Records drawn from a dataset
━━━━━━━━
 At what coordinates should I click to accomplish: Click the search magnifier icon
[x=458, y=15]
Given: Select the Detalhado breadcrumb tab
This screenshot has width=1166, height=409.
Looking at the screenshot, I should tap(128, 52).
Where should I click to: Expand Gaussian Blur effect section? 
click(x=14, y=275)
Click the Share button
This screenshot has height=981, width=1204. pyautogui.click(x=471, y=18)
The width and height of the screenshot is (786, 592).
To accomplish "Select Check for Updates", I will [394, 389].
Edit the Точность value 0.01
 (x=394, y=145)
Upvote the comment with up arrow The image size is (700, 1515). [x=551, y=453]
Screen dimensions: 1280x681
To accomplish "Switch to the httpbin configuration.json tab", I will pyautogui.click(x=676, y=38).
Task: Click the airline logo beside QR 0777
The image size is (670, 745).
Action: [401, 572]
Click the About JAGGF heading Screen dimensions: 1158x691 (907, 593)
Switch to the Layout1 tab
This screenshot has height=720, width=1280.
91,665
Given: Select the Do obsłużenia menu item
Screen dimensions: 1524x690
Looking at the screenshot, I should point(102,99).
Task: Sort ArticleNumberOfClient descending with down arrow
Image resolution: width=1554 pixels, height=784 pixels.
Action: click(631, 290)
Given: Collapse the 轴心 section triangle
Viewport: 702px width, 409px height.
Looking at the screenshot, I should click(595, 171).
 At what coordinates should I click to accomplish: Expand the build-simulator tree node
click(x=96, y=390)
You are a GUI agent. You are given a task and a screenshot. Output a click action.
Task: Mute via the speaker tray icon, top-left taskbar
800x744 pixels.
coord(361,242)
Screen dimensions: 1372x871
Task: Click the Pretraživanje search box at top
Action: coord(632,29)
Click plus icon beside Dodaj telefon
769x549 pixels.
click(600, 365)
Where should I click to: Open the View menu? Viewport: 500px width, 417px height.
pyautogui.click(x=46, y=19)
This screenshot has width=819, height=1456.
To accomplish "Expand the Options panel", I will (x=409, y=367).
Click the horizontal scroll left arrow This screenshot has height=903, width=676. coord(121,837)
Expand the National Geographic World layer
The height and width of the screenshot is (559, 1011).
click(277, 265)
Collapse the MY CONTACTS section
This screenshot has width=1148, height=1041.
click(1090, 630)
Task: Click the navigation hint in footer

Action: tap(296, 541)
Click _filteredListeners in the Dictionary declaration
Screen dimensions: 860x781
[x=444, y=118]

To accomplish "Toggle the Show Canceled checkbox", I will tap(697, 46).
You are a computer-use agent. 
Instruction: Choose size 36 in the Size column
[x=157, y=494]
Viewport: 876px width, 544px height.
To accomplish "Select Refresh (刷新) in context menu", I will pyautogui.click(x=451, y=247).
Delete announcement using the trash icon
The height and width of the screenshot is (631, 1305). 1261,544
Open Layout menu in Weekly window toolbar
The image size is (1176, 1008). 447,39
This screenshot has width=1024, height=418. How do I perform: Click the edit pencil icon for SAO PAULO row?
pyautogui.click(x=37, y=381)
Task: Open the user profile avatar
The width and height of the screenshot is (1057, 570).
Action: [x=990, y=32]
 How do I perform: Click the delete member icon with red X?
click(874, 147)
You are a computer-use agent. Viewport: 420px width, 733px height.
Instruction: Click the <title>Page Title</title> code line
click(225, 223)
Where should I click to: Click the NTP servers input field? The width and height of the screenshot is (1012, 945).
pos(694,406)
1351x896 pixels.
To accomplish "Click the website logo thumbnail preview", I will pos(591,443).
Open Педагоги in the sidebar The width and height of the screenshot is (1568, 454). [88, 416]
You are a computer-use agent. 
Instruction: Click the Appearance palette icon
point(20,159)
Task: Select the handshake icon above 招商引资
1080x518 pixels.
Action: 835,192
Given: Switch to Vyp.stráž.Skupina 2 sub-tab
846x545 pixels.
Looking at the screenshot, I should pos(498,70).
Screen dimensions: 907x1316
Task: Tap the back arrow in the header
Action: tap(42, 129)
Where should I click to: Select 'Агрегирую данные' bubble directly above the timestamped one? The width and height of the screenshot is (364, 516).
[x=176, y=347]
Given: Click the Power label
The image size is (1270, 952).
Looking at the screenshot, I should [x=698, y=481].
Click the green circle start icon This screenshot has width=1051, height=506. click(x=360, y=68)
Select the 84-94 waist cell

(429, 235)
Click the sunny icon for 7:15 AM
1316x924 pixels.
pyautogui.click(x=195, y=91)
━━━━━━━━
Problem statement
Only the lines that hold the word "beside" are wanted; each should be pulled from the records.

Reply
Task: Click the airline logo beside QR 0777
Click plus icon beside Dodaj telefon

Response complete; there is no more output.